Data supplied Block Start

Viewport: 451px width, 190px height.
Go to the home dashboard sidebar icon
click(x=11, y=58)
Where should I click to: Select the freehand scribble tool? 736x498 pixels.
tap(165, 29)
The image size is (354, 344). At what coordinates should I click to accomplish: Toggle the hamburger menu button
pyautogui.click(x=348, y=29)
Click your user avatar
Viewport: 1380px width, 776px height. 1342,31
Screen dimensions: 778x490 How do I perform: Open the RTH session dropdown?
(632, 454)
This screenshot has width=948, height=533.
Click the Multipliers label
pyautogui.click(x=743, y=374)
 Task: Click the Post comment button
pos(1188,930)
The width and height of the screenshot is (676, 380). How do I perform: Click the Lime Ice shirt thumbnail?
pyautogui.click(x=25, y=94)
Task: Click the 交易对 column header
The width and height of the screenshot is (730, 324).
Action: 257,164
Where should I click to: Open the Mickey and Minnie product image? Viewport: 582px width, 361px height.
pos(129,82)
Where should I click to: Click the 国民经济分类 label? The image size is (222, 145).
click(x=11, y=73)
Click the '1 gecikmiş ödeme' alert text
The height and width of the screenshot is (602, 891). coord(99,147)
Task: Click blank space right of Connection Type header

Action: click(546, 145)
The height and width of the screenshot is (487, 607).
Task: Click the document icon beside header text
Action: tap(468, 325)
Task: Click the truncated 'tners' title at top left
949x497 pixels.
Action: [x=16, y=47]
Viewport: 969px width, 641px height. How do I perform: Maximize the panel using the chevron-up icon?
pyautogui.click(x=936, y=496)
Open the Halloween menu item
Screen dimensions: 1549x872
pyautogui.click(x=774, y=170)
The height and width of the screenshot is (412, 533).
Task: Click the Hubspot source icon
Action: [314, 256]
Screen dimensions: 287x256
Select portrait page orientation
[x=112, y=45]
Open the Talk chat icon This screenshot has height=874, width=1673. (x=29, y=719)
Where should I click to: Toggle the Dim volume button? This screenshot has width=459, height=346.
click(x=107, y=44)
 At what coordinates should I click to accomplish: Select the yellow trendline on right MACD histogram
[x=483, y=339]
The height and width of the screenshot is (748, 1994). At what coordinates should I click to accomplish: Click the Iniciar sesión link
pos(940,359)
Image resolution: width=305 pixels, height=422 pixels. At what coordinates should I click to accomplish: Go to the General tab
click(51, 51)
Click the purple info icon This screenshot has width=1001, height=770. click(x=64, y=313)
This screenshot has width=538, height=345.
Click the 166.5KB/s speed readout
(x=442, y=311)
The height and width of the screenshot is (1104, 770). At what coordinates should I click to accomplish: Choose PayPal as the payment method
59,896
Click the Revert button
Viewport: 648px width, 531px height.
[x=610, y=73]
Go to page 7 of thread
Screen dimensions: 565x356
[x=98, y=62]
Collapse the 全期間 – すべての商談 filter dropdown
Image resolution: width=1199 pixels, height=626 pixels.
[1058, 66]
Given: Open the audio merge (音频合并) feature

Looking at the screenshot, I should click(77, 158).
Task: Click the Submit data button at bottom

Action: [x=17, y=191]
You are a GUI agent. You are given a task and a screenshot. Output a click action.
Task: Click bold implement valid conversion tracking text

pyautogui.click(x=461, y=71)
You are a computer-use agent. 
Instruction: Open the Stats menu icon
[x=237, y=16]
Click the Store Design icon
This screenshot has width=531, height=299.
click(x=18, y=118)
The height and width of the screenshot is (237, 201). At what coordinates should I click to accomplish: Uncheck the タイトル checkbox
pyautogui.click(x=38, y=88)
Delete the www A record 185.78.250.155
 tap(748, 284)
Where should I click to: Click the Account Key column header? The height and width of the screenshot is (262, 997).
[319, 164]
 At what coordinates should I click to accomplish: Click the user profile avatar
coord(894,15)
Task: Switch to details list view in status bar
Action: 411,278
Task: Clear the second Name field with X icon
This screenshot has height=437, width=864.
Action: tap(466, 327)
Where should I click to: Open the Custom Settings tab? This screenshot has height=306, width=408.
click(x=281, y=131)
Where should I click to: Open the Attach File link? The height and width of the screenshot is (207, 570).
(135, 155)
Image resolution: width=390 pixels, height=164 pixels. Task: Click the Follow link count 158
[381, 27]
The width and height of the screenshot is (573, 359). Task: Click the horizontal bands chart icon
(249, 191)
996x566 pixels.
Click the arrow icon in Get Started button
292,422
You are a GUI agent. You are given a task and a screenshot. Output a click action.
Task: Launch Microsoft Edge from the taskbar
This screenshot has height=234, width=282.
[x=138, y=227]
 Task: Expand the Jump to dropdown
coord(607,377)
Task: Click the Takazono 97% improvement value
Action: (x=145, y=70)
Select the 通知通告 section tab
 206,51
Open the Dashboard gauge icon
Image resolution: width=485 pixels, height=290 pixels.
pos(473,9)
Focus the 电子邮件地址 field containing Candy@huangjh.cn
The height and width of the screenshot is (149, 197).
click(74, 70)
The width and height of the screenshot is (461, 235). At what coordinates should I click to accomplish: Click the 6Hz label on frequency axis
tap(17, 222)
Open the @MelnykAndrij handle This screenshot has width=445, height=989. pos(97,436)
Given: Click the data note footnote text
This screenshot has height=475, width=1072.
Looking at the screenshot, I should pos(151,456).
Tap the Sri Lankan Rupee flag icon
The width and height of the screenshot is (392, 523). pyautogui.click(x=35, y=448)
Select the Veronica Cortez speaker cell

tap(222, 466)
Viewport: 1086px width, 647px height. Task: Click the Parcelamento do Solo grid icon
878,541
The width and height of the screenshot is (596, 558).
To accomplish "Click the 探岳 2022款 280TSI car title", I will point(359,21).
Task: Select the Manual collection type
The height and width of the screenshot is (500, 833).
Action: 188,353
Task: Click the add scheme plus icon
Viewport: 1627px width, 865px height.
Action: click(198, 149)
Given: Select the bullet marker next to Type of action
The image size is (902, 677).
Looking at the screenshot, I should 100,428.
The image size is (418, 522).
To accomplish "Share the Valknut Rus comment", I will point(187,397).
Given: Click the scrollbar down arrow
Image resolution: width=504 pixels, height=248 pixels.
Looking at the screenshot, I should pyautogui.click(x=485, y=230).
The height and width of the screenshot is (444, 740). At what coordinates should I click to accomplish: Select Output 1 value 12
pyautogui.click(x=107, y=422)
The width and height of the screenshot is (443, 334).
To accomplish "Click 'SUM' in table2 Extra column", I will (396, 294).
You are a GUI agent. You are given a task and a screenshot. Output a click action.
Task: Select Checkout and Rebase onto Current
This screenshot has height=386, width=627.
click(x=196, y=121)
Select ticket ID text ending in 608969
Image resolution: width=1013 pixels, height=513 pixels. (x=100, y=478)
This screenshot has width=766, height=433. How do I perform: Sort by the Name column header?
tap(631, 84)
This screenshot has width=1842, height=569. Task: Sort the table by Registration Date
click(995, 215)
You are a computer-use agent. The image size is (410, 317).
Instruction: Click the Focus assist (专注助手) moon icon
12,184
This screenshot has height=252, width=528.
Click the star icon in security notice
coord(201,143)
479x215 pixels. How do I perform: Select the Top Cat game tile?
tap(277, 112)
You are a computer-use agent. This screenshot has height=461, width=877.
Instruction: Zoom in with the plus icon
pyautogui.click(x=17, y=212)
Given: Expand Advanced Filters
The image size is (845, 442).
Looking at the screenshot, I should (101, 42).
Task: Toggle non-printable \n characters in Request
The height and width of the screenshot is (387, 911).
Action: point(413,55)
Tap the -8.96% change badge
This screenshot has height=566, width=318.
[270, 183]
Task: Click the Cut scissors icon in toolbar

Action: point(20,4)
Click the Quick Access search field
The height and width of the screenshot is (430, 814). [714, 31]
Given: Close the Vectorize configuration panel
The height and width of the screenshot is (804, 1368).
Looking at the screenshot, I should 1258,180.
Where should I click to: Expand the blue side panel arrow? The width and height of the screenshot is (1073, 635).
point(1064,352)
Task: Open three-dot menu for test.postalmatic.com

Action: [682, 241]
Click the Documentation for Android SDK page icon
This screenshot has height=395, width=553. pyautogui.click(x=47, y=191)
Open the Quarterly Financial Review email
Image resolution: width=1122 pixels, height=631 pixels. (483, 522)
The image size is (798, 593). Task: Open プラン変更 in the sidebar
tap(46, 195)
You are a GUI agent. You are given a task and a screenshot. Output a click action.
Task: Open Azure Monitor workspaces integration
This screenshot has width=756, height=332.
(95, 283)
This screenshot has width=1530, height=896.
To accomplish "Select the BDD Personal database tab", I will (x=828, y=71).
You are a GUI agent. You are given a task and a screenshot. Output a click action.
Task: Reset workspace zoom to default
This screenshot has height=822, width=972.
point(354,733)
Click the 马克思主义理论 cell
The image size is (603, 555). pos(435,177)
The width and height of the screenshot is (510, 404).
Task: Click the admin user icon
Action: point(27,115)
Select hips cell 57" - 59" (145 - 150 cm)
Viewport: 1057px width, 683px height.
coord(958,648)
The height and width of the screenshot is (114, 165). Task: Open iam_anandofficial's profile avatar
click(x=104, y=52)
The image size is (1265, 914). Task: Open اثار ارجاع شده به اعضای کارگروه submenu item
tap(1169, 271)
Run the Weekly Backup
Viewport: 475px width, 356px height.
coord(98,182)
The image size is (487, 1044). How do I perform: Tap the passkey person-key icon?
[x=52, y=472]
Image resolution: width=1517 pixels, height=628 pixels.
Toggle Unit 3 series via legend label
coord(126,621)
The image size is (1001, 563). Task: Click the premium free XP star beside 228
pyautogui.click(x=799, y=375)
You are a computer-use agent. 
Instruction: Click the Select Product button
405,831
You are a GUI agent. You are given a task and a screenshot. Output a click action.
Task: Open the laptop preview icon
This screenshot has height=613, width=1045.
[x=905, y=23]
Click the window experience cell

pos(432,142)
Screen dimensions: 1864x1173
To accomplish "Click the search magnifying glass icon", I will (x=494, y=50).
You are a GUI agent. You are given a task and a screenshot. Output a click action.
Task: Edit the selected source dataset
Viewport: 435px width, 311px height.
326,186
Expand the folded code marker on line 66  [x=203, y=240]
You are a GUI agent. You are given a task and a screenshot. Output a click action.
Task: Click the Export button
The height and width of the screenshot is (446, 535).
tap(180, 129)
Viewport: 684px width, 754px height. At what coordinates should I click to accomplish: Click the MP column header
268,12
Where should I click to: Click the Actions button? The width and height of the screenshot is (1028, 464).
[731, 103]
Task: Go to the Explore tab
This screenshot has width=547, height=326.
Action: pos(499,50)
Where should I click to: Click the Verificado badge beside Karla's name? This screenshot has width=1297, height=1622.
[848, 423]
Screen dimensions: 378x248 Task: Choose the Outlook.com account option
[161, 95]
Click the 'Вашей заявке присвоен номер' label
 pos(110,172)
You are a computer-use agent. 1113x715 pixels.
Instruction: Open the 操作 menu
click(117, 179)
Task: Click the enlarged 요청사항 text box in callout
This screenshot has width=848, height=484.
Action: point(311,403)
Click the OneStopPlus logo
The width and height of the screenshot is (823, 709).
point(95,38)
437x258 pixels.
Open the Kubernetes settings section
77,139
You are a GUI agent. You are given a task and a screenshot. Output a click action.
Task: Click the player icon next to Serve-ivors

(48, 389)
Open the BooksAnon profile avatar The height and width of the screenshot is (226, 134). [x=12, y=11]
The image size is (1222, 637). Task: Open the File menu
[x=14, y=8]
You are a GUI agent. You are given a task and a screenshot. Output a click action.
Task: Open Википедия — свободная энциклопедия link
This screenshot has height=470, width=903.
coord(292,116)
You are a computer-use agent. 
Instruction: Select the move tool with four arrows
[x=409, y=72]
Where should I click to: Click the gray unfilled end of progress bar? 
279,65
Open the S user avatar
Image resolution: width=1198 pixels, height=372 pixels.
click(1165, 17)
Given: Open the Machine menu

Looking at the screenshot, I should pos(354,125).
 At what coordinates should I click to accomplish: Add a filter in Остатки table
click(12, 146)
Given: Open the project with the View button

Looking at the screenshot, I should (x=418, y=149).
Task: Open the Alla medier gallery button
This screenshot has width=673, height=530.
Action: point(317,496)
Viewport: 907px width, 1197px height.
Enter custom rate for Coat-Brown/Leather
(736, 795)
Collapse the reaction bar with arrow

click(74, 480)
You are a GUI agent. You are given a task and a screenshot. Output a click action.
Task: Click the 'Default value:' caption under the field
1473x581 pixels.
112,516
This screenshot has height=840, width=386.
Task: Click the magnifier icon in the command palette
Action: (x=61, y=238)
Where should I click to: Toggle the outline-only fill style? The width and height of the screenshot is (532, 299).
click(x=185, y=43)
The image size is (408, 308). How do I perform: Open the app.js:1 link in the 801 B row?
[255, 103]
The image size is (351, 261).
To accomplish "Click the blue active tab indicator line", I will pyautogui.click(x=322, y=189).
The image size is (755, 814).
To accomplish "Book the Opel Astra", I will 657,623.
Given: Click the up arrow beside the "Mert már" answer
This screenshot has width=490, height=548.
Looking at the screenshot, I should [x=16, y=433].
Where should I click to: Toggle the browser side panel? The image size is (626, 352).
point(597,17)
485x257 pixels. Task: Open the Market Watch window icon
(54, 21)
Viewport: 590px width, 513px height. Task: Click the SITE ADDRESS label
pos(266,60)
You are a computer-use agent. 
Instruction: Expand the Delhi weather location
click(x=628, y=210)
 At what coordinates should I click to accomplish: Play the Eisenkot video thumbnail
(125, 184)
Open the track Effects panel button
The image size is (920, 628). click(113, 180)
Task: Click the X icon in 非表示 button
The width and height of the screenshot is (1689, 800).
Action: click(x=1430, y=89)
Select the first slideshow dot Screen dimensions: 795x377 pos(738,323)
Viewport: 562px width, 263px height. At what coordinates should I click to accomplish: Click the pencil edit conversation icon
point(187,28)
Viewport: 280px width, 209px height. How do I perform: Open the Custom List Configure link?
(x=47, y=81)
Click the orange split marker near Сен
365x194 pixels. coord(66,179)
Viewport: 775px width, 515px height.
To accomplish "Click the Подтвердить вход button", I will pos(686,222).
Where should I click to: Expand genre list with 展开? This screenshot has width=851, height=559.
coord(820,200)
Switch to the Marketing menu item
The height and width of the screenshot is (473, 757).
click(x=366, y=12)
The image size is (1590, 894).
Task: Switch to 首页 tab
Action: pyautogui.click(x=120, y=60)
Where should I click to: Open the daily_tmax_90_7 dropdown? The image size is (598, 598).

Data supplied Block End

- **Exercise directions**
Within the listing above, give again exactly every line from the line with "Select the 通知通告 section tab" through the line with "Given: Click the scrollbar down arrow", both included, and no other line.

- **Result of this exercise**
Select the 通知通告 section tab
 206,51
Open the Dashboard gauge icon
Image resolution: width=485 pixels, height=290 pixels.
pos(473,9)
Focus the 电子邮件地址 field containing Candy@huangjh.cn
The height and width of the screenshot is (149, 197).
click(74, 70)
The width and height of the screenshot is (461, 235). At what coordinates should I click to accomplish: Click the 6Hz label on frequency axis
tap(17, 222)
Open the @MelnykAndrij handle This screenshot has width=445, height=989. pos(97,436)
Given: Click the data note footnote text
This screenshot has height=475, width=1072.
Looking at the screenshot, I should pos(151,456).
Tap the Sri Lankan Rupee flag icon
The width and height of the screenshot is (392, 523). pyautogui.click(x=35, y=448)
Select the Veronica Cortez speaker cell

tap(222, 466)
Viewport: 1086px width, 647px height. Task: Click the Parcelamento do Solo grid icon
878,541
The width and height of the screenshot is (596, 558).
To accomplish "Click the 探岳 2022款 280TSI car title", I will point(359,21).
Task: Select the Manual collection type
The height and width of the screenshot is (500, 833).
Action: 188,353
Task: Click the add scheme plus icon
Viewport: 1627px width, 865px height.
Action: click(198, 149)
Given: Select the bullet marker next to Type of action
The image size is (902, 677).
Looking at the screenshot, I should 100,428.
The image size is (418, 522).
To accomplish "Share the Valknut Rus comment", I will point(187,397).
Given: Click the scrollbar down arrow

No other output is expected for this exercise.